**Problem to solve:** Present the following lines as a Markdown table with two columns, "No." for the row number and "Text" for the line. Leave out the blank lines.

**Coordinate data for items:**
/---

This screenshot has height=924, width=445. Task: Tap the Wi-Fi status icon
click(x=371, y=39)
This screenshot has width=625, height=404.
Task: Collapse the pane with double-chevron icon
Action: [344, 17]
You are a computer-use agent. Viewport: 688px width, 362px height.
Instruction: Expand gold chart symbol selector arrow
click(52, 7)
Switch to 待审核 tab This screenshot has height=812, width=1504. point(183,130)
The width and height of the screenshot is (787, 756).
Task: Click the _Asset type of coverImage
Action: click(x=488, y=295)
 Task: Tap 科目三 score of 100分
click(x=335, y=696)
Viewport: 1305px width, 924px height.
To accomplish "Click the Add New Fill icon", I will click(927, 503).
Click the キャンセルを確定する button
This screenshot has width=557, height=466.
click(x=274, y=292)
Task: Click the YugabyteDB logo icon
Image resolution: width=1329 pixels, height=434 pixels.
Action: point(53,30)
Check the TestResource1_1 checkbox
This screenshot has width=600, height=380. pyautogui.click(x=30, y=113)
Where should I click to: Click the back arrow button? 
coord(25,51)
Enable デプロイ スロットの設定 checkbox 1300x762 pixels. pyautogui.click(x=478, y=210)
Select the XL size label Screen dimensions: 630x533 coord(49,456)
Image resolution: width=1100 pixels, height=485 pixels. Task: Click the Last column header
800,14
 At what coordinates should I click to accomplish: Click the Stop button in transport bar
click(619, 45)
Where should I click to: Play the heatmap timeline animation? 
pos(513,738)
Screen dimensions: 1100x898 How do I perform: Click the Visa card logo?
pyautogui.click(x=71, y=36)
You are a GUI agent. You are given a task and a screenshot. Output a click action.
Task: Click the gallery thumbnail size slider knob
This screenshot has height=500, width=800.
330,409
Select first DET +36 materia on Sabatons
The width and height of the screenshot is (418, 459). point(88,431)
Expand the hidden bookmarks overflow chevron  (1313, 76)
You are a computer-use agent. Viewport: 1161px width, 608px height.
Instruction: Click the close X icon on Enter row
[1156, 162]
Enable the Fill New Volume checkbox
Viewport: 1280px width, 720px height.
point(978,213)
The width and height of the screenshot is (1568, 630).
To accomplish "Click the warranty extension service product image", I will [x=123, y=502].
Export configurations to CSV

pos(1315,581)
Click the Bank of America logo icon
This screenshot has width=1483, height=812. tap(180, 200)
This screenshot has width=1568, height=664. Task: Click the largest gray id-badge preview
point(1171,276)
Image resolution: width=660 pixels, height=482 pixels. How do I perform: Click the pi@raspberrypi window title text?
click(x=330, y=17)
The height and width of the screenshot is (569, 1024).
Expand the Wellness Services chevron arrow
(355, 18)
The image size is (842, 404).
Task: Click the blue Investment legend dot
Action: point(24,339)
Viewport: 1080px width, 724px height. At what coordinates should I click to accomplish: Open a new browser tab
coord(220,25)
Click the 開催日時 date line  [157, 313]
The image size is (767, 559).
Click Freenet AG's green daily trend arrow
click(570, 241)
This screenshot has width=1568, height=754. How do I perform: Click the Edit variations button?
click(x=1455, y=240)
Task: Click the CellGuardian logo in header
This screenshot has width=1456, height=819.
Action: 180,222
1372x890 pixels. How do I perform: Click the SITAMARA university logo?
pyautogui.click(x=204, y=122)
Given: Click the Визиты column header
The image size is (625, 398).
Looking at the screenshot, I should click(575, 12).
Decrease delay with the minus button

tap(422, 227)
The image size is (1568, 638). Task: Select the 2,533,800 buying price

\---

**Response to the task:**
| No. | Text |
|---|---|
| 1 | This screenshot has height=924, width=445. Task: Tap the Wi-Fi status icon |
| 2 | click(x=371, y=39) |
| 3 | This screenshot has width=625, height=404. |
| 4 | Task: Collapse the pane with double-chevron icon |
| 5 | Action: [344, 17] |
| 6 | You are a computer-use agent. Viewport: 688px width, 362px height. |
| 7 | Instruction: Expand gold chart symbol selector arrow |
| 8 | click(52, 7) |
| 9 | Switch to 待审核 tab This screenshot has height=812, width=1504. point(183,130) |
| 10 | The width and height of the screenshot is (787, 756). |
| 11 | Task: Click the _Asset type of coverImage |
| 12 | Action: click(x=488, y=295) |
| 13 |  Task: Tap 科目三 score of 100分 |
| 14 | click(x=335, y=696) |
| 15 | Viewport: 1305px width, 924px height. |
| 16 | To accomplish "Click the Add New Fill icon", I will click(927, 503). |
| 17 | Click the キャンセルを確定する button |
| 18 | This screenshot has width=557, height=466. |
| 19 | click(x=274, y=292) |
| 20 | Task: Click the YugabyteDB logo icon |
| 21 | Image resolution: width=1329 pixels, height=434 pixels. |
| 22 | Action: point(53,30) |
| 23 | Check the TestResource1_1 checkbox |
| 24 | This screenshot has width=600, height=380. pyautogui.click(x=30, y=113) |
| 25 | Where should I click to: Click the back arrow button?  |
| 26 | coord(25,51) |
| 27 | Enable デプロイ スロットの設定 checkbox 1300x762 pixels. pyautogui.click(x=478, y=210) |
| 28 | Select the XL size label Screen dimensions: 630x533 coord(49,456) |
| 29 | Image resolution: width=1100 pixels, height=485 pixels. Task: Click the Last column header |
| 30 | 800,14 |
| 31 |  At what coordinates should I click to accomplish: Click the Stop button in transport bar |
| 32 | click(619, 45) |
| 33 | Where should I click to: Play the heatmap timeline animation?  |
| 34 | pos(513,738) |
| 35 | Screen dimensions: 1100x898 How do I perform: Click the Visa card logo? |
| 36 | pyautogui.click(x=71, y=36) |
| 37 | You are a GUI agent. You are given a task and a screenshot. Output a click action. |
| 38 | Task: Click the gallery thumbnail size slider knob |
| 39 | This screenshot has height=500, width=800. |
| 40 | 330,409 |
| 41 | Select first DET +36 materia on Sabatons |
| 42 | The width and height of the screenshot is (418, 459). point(88,431) |
| 43 | Expand the hidden bookmarks overflow chevron  (1313, 76) |
| 44 | You are a computer-use agent. Viewport: 1161px width, 608px height. |
| 45 | Instruction: Click the close X icon on Enter row |
| 46 | [1156, 162] |
| 47 | Enable the Fill New Volume checkbox |
| 48 | Viewport: 1280px width, 720px height. |
| 49 | point(978,213) |
| 50 | The width and height of the screenshot is (1568, 630). |
| 51 | To accomplish "Click the warranty extension service product image", I will [x=123, y=502]. |
| 52 | Export configurations to CSV |
| 53 | pos(1315,581) |
| 54 | Click the Bank of America logo icon |
| 55 | This screenshot has width=1483, height=812. tap(180, 200) |
| 56 | This screenshot has width=1568, height=664. Task: Click the largest gray id-badge preview |
| 57 | point(1171,276) |
| 58 | Image resolution: width=660 pixels, height=482 pixels. How do I perform: Click the pi@raspberrypi window title text? |
| 59 | click(x=330, y=17) |
| 60 | The height and width of the screenshot is (569, 1024). |
| 61 | Expand the Wellness Services chevron arrow |
| 62 | (355, 18) |
| 63 | The image size is (842, 404). |
| 64 | Task: Click the blue Investment legend dot |
| 65 | Action: point(24,339) |
| 66 | Viewport: 1080px width, 724px height. At what coordinates should I click to accomplish: Open a new browser tab |
| 67 | coord(220,25) |
| 68 | Click the 開催日時 date line  [157, 313] |
| 69 | The image size is (767, 559). |
| 70 | Click Freenet AG's green daily trend arrow |
| 71 | click(570, 241) |
| 72 | This screenshot has width=1568, height=754. How do I perform: Click the Edit variations button? |
| 73 | click(x=1455, y=240) |
| 74 | Task: Click the CellGuardian logo in header |
| 75 | This screenshot has width=1456, height=819. |
| 76 | Action: 180,222 |
| 77 | 1372x890 pixels. How do I perform: Click the SITAMARA university logo? |
| 78 | pyautogui.click(x=204, y=122) |
| 79 | Given: Click the Визиты column header |
| 80 | The image size is (625, 398). |
| 81 | Looking at the screenshot, I should click(575, 12). |
| 82 | Decrease delay with the minus button |
| 83 | tap(422, 227) |
| 84 | The image size is (1568, 638). Task: Select the 2,533,800 buying price |